Search the data for "computer" and copy every matching line.

*** Extracted information Section Begins ***

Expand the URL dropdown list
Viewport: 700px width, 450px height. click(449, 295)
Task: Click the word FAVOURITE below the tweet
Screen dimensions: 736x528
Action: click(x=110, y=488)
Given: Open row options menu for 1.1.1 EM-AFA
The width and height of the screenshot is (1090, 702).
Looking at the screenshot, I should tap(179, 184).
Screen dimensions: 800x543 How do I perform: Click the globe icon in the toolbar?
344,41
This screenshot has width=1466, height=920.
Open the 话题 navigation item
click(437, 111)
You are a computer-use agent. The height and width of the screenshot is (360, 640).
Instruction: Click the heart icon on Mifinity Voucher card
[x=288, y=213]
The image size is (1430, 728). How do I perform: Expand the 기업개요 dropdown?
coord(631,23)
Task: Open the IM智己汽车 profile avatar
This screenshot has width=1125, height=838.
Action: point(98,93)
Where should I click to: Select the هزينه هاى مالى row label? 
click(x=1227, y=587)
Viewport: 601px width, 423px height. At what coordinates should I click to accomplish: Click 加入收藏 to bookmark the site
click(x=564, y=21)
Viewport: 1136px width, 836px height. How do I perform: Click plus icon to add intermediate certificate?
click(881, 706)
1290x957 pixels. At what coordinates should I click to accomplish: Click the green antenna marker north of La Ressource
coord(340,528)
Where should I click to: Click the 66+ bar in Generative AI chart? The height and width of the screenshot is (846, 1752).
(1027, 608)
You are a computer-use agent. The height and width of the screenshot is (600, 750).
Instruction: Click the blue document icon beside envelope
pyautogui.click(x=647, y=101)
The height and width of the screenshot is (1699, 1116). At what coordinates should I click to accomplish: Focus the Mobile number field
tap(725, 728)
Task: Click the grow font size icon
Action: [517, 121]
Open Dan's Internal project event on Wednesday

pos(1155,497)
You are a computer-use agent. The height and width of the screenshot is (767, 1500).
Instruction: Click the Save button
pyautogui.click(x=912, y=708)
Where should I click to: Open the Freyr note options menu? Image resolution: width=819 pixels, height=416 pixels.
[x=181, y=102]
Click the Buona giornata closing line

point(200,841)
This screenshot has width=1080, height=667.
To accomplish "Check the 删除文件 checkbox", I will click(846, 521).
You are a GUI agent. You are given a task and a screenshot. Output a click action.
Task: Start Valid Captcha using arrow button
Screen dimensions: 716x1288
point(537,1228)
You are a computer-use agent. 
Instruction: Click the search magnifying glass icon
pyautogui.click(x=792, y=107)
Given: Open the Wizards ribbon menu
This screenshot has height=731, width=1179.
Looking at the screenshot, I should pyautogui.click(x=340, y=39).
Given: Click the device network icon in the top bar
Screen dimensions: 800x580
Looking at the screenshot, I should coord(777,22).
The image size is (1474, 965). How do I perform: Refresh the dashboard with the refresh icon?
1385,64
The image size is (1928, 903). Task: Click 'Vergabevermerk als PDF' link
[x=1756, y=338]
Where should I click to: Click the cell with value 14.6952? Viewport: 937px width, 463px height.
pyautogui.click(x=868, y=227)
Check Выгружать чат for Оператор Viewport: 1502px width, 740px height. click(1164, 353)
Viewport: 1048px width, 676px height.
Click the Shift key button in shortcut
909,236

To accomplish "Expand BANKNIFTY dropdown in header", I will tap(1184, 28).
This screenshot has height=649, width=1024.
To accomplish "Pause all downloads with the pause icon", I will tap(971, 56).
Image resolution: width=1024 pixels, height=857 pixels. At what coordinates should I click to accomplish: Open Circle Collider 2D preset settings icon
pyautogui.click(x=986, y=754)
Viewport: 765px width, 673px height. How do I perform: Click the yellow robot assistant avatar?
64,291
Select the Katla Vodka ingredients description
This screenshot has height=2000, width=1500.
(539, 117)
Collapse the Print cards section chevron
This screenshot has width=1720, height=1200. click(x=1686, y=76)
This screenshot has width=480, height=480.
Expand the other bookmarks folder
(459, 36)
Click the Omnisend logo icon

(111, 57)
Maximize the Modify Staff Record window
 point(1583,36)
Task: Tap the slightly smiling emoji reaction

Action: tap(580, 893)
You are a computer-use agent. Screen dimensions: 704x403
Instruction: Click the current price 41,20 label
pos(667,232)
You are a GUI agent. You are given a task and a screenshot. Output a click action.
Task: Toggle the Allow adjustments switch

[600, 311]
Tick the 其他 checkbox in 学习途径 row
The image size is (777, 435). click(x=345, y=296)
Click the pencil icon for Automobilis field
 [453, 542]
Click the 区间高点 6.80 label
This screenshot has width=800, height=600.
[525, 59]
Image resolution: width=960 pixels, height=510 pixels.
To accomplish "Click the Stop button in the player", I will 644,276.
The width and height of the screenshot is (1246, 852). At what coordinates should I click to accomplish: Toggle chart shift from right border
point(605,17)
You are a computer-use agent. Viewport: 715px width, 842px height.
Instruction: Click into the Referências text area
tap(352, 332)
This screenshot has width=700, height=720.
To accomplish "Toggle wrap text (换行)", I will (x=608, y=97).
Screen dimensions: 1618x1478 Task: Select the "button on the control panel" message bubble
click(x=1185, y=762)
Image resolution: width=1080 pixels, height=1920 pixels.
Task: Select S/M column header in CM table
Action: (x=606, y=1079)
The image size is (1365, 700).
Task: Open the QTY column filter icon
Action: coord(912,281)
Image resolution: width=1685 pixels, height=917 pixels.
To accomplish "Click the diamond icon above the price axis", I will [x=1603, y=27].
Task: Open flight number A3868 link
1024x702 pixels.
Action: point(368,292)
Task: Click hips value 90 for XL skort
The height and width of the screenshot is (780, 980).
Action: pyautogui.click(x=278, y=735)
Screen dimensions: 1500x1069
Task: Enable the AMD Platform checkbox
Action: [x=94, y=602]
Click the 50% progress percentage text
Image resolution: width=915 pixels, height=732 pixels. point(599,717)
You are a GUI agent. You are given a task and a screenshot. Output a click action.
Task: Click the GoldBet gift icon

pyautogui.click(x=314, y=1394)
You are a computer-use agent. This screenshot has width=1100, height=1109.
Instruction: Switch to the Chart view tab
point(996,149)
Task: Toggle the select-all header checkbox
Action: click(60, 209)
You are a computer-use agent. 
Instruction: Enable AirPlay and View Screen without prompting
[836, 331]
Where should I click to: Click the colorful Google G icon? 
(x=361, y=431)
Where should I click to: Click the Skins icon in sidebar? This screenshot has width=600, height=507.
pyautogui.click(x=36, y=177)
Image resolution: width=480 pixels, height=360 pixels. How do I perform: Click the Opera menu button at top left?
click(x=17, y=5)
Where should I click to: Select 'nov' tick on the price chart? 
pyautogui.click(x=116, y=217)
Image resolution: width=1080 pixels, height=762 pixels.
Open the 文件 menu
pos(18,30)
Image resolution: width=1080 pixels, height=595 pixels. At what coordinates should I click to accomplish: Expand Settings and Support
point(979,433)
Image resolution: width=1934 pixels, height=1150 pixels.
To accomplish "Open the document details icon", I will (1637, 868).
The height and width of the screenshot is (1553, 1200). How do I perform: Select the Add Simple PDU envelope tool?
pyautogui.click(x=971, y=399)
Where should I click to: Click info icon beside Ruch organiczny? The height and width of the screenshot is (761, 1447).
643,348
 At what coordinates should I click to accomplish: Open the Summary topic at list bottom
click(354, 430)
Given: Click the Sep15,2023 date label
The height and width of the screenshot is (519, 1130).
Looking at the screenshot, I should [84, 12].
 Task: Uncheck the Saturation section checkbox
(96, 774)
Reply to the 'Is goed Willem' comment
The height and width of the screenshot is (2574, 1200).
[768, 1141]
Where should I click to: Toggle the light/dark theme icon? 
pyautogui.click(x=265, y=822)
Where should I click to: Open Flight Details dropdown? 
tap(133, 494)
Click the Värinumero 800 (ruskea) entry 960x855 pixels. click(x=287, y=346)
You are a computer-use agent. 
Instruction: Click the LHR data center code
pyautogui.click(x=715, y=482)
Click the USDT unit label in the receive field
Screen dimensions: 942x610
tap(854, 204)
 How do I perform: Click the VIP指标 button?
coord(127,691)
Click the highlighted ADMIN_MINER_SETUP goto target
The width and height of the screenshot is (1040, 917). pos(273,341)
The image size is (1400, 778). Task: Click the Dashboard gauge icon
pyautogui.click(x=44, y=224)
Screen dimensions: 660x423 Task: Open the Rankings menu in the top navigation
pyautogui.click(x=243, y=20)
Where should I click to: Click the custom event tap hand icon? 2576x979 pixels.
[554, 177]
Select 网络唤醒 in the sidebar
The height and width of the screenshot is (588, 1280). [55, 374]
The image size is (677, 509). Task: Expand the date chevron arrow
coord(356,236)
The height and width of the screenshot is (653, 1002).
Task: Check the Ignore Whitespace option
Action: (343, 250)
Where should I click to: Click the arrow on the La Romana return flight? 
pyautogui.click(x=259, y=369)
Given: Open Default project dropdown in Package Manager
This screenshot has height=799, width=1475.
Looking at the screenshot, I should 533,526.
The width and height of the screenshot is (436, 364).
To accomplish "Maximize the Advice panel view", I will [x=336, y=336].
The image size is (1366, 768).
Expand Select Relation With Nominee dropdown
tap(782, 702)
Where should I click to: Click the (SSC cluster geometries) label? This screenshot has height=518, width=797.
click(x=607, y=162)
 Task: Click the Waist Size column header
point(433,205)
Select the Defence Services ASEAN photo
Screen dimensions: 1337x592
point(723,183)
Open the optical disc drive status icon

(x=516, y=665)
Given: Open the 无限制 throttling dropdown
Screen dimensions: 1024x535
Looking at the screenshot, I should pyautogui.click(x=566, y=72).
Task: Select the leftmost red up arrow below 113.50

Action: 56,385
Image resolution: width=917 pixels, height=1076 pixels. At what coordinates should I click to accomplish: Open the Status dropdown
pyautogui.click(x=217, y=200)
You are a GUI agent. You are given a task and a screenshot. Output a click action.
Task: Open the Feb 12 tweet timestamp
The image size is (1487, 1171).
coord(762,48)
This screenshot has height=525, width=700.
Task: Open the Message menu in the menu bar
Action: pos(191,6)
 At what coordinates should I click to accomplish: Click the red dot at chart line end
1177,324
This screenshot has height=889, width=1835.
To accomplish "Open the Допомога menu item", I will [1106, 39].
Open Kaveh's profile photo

*** Extracted information Section Ends ***

**Response**:
You are a computer-use agent. The height and width of the screenshot is (360, 640).
You are a computer-use agent. The height and width of the screenshot is (600, 750).
You are a computer-use agent. The height and width of the screenshot is (767, 1500).
You are a computer-use agent. 
You are a computer-use agent. Screen dimensions: 704x403
You are a computer-use agent. Viewport: 715px width, 842px height.
You are a computer-use agent. This screenshot has width=1100, height=1109.
You are a computer-use agent. 
You are a computer-use agent. 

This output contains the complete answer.